“L’impegno e la cura verso gli individui e le comunità – dichiara Paolo Trevisanato, esperto del mondo del non profit e managing partner dello studio tributario e legale Noda Studio –, verso il territorio e l’ecosistema, verso la cultura e la società, sono valori condivisi da molti imprenditori. La società benefit consentirà a molti di loro che già perseguono questi obiettivi e ad altri che vorranno aggiungersi di dare adeguato risalto e veste giuridica al loro impegno”.
La Legge di Stabilità 2016 ha introdotto nel nostro ordinamento un nuovo tipo di società che, nell’esercizio di un’attività economica, oltre allo scopo di dividerne gli utili, persegue una o più finalità di beneficio comune e opera in modo responsabile, sostenibile e trasparente nei confronti delle persone, dell’ambiente e dei beni culturali e sociali.
I professionisti di Noda Studio, avendo negli anni sviluppato competenze specifiche nel non profit, sono sensibili alle tematiche sociali. “Questa nuova forma societaria ha finalmente trovato l’eco adeguata presso il nostro legislatore”, sottolinea Trevisanato, che opera nella sede di Venezia ma lavora in team con i colleghi di Milano, Roma e Brescia. Noda Studio, membro dell’associazione professionale internazionale Andersen Global, è attento all’evoluzione di qualsiasi normativa volta alla sostenibilità e alla tutela della collettività.
Il modello delle società benefit (benefit corporation) è nato negli Stati Uniti nel 2010: precisamente, nel Maryland che approvò per primo una legge che consentiva alle società di affiancare allo scopo di lucro, anche scopi sociali o di pubblica utilità. Quindi, al focus aziendale della massimizzazione del valore per gli azionisti, si accostava l’attenzione ai benefici per l’ambiente, il sistema sociale e, più in generale, per gli stakeholders non esclusivamente finanziari.
Nel mondo ci sono attualmente più di 1.400 B-Corp certificate in oltre 42 Paesi e l’Italia è la prima Nazione al di fuori degli USA a essersi dotata di una legislazione in materia.

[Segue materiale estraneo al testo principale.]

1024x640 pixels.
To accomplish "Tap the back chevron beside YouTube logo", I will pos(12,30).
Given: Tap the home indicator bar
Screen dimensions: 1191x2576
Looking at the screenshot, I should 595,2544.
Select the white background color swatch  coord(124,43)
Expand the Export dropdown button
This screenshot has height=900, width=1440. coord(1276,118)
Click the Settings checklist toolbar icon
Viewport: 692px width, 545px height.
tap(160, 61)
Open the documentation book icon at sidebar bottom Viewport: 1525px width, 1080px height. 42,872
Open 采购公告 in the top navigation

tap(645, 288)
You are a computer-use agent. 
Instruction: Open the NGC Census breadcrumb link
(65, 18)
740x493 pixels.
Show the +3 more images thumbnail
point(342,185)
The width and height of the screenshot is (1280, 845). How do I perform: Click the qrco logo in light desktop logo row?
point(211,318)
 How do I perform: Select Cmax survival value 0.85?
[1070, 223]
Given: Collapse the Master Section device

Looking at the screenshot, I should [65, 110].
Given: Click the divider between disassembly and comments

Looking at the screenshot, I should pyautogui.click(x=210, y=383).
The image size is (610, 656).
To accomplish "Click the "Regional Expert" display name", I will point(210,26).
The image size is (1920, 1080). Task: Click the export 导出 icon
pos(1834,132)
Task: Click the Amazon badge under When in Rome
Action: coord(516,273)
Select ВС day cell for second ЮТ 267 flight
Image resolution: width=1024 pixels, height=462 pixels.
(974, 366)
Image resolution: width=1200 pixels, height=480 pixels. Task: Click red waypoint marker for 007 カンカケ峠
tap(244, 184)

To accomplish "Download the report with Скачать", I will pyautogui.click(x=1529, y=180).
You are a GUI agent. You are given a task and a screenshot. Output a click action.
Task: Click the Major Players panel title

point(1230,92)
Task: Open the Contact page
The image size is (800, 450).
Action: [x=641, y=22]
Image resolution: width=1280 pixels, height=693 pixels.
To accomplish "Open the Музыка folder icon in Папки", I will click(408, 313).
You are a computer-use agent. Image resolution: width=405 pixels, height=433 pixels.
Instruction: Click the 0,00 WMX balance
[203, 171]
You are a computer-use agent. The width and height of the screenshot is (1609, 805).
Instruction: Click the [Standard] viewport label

La Legge di Stabilità 2016, all’articolo 1, commi 376 – 382, prevede che possano adottare tale modello tutte le società di persone, di capitali e le società cooperative le quali dovranno inserire nel proprio statuto (nuovo o modificato, se si tratta di società già costituite) il perseguimento del beneficio comune. Con quest’ultimo si intende il conseguimento, nell’esercizio dell’attività economica, di uno o più effetti positivi o la riduzione degli effetti negativi nei confronti di persone, comunità, territori e ambiente, beni e attività culturali e sociali, enti e associazioni e dei c.d. stakeholders (lavoratori, clienti, fornitori, finanziatori, creditori, pubblica amministrazione e società civile). Gli amministratori dovranno trovare il giusto equilibrio tra la realizzazione degli interessi degli shareholders e quello degli stakeholders, in conformità a quanto sarà previsto dai rispettivi statuti societari, e saranno responsabili per inadempimento dei propri doveri, ove non perseguano tali ulteriori obiettivi.
Il modello si sviluppa partendo dalla constatazione del ruolo che le imprese hanno, o meglio dovrebbero avere, nel garantire uno sviluppo sostenibile, la protezione dell’ambiente e il progresso sociale: ambiti nei quali il settore pubblico e quello del non profit, pur importanti, hanno dimostrato di avere dei limiti.